Wiggins was put on Brailsford’s plan of “marginal gains.” This means microdosing and evading detection by training in Mallorca, where the testers can’t surprise you. Wiggins, who is an alcoholic nutcase, was driven to the brink of insanity because he had to go from a track rider/stage race flailer to Tour contender. The insanity was caused by his fear of getting busted; Wiggins has shown in his autobiography and elsewhere that he is a very fragile mental case.

Froome, who was an absolute nobody before Brailsford got him on the drug program, could have won the Tour in 2012. This would have been uncool, because Wiggins was winning sprint finishes, destroying all preparatory stage races, and on track to win the Tour in Britain’s Olympic year.

Brailsford therefore cut a deal with Froome. Wiggins would win in 2012 and the Froomster would win in 2013. The parties essentially agreed to this in public when Wiggins said that he wouldn’t defend his Tour title but would focus on the Giro. This is like someone saying they weren’t going to defend their NCAA baskeball title but would instead focus on the NIT.

Man of his word

Wiggins went from being unbeatable in 2012 to Mr. Nobody in 2013. He flailed and bailed in the Giro, and distinguished himself in the build-up races by being completely indistinct. He faded from the scene, and, trust me, you will never hear from him again. He is a fragile crazypants who cannot cope with the cheating and lying required by the Brailsford doping program. His pro career is over, and we should thank him for contributing “bone idle wankers” to our lexicon. 

Froome, on the other hand, has all the qualities of a top-tier level doper. He boldly proclaims his cleanness. He destroys his rivals by massive margins. He throws out wattage — 6.3 w/kg and more — that are impossible in an undoped state. Best of all, he is backed by the drug enabling quotes of Brailsford, who tosses off bizzaricisms like “At some point in time, clean performances will surpass the doped performances in the past.”


That’s like saying, “At some point, Formula 1 cars with no aerodynamic fairings and design will go as fast as those that are wholly aerodynamic.”

It makes no fucking sense at all, based as it is on neither data nor science, but merely on the assertions of someone trying to defend an obviously doped stable of athletes.

Thankfully, VeloNews and other lickspittle cycling magazines have accepted this at face value because their advertising depends on the deluded and jaded readers who either don’t know or don’t care that everything produced by Team Sky flies in the face of reality and fairness. The pedestrian, non-superhuman times turned in by those who are racing against the Froomster show that although the peloton is cleaner, top honors still go to the cheater who goes biggest and who dares anyone to bust him.

At least with Lance, the winner had a cool name, attractive wristbands, and a series of good looking women permanently attached to his arm.

44 thoughts on “Vroom, vroom, Froome!”

  1. A biased Brit writes:

    Watch out for Wiggo winning the World Time Trial Champs later this year – and then marvel again as the wheels fall off this argument.

    Carry on old chap.

    1. “Biased Brit?” That’s like “Ignorant American.” Wholly redundant, dude.

      Your comment got wedged in the spam filter, no idea why.

▶ **Dataset**:
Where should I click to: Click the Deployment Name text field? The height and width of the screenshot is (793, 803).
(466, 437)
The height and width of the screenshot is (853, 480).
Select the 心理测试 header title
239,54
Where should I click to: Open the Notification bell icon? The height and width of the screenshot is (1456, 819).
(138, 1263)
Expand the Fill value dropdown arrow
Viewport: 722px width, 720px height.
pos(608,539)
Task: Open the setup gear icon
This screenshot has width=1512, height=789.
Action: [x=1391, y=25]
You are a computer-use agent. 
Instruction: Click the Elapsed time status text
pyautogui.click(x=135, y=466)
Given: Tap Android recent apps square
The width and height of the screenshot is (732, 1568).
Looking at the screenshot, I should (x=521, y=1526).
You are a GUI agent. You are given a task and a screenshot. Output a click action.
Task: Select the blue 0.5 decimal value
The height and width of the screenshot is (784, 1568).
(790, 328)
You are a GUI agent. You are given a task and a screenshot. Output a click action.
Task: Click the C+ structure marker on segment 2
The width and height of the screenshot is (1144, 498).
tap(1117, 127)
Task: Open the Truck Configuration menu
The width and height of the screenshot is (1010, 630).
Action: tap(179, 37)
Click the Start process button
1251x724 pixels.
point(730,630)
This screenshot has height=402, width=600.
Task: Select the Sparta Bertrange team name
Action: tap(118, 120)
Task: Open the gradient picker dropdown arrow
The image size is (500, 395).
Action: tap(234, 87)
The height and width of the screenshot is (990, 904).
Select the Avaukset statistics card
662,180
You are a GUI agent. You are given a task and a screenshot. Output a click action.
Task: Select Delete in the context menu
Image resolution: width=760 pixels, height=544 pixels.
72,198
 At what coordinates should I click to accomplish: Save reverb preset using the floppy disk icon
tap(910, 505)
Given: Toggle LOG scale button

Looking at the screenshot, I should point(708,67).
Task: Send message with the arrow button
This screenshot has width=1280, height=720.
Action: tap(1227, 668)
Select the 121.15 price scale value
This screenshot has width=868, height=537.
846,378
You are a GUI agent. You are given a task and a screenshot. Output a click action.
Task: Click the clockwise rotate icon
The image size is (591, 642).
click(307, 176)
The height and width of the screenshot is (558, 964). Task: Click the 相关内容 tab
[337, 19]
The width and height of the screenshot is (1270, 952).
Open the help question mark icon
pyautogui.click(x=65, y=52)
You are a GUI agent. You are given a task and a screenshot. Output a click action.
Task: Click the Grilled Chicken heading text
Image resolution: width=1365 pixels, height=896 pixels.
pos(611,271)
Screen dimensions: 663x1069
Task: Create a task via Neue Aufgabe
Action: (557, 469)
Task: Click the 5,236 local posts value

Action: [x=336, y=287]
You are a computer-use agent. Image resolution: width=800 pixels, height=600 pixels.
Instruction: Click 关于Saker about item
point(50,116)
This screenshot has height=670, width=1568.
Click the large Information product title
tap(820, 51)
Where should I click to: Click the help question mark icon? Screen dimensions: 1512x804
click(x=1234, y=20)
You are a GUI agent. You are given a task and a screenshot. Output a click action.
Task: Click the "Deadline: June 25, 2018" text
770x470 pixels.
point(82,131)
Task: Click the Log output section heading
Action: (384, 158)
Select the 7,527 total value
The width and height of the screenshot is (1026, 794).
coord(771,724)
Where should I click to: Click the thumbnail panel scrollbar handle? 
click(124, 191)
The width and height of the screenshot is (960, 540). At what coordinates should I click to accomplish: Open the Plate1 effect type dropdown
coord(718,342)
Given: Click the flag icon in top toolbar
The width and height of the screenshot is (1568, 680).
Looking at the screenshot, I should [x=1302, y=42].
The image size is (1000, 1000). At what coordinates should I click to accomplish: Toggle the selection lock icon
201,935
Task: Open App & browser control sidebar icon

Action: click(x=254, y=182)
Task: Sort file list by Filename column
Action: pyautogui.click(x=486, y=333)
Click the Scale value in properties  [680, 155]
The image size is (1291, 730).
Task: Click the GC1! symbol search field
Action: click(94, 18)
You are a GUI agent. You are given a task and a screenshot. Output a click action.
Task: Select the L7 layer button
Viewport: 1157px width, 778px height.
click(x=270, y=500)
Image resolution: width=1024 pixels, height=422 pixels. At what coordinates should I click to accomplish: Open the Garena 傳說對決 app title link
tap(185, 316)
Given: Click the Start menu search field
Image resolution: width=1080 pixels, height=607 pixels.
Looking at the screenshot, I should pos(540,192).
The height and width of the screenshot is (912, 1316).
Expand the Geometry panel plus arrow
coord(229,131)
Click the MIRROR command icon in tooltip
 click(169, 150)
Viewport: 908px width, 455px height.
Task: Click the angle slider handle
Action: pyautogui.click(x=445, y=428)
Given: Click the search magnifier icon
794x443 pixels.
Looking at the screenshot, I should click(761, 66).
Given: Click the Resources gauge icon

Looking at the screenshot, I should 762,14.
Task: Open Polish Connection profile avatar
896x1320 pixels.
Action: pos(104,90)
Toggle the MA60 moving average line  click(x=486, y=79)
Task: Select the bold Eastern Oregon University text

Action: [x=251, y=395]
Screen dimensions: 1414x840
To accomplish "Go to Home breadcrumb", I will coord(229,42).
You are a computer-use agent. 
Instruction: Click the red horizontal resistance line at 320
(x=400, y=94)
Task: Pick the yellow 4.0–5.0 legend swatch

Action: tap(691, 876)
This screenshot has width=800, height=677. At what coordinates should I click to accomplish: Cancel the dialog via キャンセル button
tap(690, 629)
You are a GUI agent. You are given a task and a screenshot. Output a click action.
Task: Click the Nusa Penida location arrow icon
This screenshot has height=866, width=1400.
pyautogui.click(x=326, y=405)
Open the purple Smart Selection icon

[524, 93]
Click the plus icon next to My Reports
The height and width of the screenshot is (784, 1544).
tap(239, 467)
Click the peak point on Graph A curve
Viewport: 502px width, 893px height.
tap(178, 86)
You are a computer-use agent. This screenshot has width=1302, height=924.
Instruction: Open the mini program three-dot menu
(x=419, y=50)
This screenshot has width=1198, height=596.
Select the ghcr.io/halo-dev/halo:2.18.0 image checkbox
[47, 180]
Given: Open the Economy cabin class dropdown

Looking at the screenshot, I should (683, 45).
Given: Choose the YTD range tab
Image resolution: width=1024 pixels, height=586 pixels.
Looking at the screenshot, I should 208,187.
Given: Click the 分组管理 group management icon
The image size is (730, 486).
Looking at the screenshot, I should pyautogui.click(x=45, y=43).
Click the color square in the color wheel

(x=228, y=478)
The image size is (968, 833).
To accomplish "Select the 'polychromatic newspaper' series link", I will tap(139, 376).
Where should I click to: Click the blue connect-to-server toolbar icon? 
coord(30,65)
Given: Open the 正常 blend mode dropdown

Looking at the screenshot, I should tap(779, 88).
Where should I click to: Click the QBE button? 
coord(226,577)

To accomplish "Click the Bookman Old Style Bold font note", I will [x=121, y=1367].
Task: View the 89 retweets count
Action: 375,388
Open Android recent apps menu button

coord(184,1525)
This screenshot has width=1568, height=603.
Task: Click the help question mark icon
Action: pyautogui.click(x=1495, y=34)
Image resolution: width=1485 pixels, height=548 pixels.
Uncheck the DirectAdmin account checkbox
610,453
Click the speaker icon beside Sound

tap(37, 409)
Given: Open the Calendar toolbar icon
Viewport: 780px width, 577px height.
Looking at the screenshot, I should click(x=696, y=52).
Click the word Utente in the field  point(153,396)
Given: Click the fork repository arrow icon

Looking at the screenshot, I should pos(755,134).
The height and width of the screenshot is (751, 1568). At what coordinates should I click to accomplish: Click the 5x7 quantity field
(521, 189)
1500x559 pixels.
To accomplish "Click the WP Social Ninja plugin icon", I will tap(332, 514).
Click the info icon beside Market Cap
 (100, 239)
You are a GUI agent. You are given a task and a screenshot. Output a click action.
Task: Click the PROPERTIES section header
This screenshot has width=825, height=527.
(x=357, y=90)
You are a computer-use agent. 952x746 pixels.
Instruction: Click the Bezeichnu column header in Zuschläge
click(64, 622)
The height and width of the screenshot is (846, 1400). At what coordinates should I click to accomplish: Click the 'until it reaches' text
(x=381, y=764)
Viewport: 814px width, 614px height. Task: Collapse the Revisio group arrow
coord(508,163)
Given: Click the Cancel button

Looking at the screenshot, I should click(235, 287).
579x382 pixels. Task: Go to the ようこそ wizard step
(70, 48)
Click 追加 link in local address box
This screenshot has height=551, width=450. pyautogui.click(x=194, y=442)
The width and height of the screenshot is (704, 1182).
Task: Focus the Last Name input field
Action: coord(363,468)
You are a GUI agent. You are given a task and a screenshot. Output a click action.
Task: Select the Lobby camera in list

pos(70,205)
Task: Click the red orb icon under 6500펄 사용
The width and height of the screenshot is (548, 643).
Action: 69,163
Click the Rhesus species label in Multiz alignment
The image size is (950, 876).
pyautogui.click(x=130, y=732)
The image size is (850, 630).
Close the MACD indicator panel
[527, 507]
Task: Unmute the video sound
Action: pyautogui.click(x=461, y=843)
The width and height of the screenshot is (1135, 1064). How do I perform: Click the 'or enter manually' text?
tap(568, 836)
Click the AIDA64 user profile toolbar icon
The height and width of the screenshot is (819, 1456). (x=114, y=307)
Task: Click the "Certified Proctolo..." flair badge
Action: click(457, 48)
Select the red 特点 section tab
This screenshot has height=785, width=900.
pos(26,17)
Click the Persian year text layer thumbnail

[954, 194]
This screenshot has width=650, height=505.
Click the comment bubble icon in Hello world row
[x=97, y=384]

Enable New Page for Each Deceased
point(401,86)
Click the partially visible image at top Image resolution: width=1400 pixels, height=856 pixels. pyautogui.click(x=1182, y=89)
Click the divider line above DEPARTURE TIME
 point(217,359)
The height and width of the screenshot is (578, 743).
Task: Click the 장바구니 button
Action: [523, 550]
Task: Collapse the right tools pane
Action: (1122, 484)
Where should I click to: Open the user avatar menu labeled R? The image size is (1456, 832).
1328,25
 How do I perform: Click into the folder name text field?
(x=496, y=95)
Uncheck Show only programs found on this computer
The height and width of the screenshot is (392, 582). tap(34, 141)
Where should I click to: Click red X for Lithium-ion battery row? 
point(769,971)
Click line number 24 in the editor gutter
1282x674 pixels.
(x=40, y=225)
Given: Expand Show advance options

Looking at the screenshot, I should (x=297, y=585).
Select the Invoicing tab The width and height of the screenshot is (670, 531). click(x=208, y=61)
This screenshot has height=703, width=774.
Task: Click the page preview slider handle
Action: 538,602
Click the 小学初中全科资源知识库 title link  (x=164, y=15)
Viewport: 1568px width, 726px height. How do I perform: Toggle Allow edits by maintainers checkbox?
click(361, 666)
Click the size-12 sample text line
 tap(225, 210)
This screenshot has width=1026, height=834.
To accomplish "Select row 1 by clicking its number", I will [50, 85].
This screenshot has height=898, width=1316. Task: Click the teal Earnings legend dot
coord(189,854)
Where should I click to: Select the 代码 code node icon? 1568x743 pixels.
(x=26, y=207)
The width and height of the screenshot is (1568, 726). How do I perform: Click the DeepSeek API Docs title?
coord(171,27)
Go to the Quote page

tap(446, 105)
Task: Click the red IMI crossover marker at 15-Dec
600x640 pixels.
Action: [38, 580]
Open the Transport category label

▶ **Set exercise**: According to the cycling post, what race did Wiggins say he would focus on instead of defending his Tour title?

▶ **The response**: The Giro.